From 15745eebe1ae919cc6a41dbbc7cdaed5911a773d Mon Sep 17 00:00:00 2001
From: Quentin <xiaoxiao921@hotmail.fr>
Date: Tue, 11 Jul 2023 09:24:44 +0200
Subject: [PATCH] Fix(lua / script manager): Potential fix for stack overflow
 when yielding from lua scripts. Fix io / os lua libs being accessible.
 (#1681)

* fix(script-mgr / lua): first kill all scripts, then unload lua modules: because the lua scripts depend on lua state (which is stored inside lua module instance), killing the lua module first would not allow proper cleaning because of the lua state getting destroyed while the lua script might still be running.

* fix(unloading): Why even reset the fiber pool here?

* fix(lua): don't allow for io / os lua lib to be accessed for security reasons.

* fix(lua): Potential fix for C stack overflow error by using lua coroutine yielding instead of calling fiber yield directly from lua functions.

* feat(unloading): allow to unload in the main title screen.
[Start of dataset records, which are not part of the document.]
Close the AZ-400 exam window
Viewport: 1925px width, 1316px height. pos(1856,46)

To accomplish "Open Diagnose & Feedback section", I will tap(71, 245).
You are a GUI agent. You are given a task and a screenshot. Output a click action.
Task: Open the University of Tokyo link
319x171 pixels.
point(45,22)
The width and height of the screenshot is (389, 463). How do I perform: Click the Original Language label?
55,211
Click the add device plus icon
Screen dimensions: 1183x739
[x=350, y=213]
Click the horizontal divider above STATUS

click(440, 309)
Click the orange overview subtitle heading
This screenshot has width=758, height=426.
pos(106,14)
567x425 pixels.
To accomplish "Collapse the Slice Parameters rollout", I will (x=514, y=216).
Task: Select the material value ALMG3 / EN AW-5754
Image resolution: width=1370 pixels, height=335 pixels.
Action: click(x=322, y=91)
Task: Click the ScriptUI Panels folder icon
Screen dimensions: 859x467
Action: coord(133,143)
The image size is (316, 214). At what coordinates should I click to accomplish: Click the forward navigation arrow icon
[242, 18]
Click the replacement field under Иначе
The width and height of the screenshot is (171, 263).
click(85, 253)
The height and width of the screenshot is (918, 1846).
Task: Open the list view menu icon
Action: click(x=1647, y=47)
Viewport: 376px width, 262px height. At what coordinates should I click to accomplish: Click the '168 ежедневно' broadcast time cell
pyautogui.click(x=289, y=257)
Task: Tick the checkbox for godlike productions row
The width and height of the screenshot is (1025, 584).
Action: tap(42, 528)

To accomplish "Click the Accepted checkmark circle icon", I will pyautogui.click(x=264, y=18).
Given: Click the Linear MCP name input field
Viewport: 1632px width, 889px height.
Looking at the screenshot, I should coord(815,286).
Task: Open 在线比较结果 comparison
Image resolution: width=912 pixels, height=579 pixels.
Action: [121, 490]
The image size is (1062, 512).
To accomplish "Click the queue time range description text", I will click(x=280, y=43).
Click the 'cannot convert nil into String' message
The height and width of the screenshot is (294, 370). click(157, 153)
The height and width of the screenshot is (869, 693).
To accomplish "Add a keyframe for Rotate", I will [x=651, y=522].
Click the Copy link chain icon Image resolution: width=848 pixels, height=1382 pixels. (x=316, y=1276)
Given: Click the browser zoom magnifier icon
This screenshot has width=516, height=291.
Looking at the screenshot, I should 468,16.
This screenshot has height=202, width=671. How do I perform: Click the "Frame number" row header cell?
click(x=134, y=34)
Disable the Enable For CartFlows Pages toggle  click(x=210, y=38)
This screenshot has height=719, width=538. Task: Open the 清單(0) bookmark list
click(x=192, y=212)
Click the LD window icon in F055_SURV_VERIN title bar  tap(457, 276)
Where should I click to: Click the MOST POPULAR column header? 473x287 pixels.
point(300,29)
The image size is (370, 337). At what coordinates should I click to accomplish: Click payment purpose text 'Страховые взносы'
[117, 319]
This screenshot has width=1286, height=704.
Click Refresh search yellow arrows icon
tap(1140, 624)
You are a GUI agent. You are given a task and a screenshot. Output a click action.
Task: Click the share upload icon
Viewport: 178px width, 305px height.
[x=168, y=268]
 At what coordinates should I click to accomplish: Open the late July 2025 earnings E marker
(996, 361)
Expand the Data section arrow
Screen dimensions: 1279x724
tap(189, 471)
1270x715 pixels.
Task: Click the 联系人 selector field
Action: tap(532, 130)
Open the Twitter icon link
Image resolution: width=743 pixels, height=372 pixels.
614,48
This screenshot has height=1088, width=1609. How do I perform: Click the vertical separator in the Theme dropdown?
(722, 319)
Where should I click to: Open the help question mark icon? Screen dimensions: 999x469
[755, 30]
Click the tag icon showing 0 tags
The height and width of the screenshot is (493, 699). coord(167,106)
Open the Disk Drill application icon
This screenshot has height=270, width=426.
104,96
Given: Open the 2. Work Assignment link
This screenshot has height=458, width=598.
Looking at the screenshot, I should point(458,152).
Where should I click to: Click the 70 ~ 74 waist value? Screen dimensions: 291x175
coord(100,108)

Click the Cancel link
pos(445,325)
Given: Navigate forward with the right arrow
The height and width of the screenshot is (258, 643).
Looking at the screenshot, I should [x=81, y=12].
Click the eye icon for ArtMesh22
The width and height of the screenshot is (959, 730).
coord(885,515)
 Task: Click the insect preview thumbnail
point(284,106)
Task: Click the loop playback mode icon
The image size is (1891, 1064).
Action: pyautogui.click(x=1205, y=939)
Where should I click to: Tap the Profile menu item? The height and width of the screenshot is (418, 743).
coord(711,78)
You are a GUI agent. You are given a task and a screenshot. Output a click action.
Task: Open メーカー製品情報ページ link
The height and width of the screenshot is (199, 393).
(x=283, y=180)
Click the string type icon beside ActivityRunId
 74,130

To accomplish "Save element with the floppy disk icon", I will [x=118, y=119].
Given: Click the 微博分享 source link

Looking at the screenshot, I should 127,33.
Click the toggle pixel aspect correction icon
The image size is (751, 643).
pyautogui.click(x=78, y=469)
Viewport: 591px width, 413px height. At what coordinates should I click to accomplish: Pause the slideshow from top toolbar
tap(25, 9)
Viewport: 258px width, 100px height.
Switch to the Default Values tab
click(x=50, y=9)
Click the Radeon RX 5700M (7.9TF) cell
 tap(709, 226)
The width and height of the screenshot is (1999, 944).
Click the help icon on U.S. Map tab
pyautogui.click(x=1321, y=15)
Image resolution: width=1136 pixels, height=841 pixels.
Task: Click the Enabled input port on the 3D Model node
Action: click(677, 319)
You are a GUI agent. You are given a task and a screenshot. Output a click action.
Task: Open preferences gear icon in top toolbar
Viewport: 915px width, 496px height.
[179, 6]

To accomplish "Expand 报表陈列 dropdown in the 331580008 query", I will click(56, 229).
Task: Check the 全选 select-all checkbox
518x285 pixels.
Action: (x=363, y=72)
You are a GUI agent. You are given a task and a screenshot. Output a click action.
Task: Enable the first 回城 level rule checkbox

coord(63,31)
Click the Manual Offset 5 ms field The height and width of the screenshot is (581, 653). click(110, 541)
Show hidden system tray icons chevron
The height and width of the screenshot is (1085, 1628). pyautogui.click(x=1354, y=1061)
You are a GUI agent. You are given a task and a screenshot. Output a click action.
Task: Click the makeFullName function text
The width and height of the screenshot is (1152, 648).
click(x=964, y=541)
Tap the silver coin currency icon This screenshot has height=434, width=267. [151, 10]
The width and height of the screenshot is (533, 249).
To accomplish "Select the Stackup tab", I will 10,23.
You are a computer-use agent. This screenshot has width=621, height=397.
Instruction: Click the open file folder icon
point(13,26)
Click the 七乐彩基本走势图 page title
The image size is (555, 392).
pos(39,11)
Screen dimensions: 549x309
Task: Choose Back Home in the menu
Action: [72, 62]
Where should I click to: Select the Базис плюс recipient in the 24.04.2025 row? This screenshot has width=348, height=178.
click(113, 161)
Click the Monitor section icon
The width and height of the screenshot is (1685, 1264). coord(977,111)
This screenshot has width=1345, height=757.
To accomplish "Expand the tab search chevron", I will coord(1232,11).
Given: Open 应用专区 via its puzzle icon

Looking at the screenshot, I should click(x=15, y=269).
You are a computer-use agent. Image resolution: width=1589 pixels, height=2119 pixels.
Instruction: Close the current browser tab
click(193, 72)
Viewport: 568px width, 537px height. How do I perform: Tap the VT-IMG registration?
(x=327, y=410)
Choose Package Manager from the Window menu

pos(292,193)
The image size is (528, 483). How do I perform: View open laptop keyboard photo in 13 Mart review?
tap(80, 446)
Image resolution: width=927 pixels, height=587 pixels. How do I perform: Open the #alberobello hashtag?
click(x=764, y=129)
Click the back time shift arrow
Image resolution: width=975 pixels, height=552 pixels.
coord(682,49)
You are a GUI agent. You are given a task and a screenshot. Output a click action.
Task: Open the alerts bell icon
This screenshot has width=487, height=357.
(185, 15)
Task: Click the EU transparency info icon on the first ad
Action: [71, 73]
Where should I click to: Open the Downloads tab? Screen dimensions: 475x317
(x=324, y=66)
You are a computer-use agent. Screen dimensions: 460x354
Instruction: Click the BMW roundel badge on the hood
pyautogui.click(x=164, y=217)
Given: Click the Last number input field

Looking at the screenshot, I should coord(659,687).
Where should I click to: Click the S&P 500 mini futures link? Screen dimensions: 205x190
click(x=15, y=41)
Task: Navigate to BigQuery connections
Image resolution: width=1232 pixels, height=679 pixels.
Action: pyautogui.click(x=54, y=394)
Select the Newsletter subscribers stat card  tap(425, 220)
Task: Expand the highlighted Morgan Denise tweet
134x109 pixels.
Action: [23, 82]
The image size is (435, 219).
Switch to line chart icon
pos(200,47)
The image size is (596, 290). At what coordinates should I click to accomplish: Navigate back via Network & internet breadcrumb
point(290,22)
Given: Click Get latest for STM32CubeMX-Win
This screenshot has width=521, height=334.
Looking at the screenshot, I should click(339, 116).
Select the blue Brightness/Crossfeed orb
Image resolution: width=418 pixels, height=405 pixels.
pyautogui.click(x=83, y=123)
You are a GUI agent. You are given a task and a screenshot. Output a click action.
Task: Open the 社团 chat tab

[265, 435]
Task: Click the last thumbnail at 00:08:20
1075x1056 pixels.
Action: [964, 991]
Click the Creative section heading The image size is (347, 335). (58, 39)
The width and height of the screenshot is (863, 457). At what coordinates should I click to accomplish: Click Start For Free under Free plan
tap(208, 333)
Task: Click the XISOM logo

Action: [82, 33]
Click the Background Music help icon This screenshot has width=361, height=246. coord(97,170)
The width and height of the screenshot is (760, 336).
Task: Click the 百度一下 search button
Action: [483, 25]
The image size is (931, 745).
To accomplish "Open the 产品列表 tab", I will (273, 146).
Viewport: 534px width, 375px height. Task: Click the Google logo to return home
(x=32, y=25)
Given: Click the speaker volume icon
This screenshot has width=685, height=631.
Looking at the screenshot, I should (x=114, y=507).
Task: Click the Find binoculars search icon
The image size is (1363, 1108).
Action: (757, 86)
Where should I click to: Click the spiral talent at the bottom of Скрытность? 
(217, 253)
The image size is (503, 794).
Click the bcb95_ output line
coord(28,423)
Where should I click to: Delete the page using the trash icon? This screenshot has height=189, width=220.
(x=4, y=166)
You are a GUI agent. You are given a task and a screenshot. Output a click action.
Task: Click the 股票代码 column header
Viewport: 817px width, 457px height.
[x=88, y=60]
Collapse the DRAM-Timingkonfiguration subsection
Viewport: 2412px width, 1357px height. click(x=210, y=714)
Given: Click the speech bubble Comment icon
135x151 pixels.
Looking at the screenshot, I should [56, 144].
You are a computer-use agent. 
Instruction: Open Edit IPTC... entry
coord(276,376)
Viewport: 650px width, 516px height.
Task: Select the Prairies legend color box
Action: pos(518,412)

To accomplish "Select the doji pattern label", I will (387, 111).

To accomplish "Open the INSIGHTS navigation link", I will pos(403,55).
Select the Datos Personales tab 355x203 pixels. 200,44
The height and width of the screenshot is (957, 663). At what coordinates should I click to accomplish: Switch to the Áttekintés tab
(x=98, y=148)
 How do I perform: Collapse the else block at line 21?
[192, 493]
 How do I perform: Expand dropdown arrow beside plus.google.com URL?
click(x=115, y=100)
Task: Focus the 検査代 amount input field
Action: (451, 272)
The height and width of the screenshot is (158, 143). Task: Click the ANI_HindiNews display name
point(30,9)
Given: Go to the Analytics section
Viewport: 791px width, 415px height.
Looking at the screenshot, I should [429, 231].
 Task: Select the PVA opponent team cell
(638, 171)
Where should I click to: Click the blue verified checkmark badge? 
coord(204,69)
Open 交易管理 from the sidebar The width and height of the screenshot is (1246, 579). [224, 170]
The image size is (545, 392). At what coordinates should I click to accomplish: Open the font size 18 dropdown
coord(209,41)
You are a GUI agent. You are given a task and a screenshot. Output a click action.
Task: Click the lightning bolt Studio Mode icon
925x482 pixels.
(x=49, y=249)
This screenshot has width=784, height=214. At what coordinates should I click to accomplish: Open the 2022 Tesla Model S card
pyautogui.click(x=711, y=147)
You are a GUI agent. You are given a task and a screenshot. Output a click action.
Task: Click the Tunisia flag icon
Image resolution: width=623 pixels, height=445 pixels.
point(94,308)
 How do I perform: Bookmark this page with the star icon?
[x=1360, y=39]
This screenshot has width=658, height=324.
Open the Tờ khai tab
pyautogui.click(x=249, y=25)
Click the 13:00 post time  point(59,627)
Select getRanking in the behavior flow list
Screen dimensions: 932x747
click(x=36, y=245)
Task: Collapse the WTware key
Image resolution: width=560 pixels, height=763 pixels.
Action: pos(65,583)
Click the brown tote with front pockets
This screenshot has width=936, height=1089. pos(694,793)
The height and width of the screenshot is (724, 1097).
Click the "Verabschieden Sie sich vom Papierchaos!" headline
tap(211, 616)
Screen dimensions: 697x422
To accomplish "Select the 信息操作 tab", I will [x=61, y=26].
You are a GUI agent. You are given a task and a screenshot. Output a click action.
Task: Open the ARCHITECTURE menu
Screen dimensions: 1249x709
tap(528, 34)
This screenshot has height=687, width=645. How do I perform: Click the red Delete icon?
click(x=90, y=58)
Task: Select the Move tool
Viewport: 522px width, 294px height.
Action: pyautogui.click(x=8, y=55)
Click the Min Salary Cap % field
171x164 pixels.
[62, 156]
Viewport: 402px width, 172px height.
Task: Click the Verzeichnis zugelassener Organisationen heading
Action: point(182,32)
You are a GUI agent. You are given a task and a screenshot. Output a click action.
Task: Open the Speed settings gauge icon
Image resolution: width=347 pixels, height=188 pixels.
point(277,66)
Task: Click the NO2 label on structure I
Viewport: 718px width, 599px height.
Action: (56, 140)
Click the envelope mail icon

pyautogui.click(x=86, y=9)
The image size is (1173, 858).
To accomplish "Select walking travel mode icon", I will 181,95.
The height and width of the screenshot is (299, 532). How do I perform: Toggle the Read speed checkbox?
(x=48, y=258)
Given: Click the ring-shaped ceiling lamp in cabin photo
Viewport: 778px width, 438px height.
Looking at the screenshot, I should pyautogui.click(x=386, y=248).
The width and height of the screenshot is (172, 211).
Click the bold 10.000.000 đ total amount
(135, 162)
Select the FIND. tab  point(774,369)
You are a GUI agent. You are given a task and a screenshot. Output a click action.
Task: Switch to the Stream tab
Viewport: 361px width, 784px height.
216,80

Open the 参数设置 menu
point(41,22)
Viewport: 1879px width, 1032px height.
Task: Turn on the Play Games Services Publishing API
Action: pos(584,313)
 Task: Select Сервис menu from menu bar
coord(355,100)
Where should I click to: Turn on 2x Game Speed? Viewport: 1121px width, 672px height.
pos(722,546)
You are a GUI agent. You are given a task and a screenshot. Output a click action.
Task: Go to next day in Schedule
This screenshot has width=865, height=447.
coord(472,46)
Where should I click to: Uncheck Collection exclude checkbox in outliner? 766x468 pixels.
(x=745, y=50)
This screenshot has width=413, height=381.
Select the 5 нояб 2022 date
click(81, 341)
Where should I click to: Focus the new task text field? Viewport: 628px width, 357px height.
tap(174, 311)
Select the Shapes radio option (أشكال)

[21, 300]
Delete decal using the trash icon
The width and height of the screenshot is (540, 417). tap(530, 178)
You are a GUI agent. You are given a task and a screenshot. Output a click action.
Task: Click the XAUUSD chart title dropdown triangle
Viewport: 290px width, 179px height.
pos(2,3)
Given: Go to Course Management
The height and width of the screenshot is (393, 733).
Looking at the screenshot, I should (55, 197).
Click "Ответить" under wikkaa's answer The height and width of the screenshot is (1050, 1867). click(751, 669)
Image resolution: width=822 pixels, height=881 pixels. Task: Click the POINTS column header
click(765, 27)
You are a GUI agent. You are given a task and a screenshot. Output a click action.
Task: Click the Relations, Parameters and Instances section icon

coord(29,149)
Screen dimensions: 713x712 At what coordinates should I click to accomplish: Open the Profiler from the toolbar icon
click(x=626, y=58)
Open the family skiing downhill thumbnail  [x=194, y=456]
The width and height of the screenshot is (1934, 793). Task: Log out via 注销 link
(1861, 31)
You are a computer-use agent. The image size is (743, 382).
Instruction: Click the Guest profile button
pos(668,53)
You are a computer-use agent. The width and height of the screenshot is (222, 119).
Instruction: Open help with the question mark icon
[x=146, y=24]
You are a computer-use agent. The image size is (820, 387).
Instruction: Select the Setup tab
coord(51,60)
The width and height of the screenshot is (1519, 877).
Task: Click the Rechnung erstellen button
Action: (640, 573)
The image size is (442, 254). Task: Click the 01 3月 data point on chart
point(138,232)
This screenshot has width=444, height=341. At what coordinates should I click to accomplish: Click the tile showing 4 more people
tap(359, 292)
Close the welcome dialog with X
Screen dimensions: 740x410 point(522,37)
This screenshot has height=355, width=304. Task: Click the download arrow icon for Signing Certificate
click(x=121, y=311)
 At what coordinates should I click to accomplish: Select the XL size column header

Also revert https://github.com/YimMenu/YimMenu/commit/309c37460208d23402b17e8b252e379434e2fe8d due to fiber pool being potentially exhausted, we want commands to have their cleanup code ran in priority.
---
 src/lua/bindings/script.hpp                | 55 +++++++++++++++-------
 src/lua/lua_module.cpp                     | 12 ++++-
 src/main.cpp                               |  6 +--
 src/script_mgr.cpp                         |  9 +++-
 src/script_mgr.hpp                         |  8 ++++
 src/services/tunables/tunables_service.cpp |  2 +-
 src/views/core/view_heading.cpp            | 22 ++++++---
 7 files changed, 84 insertions(+), 30 deletions(-)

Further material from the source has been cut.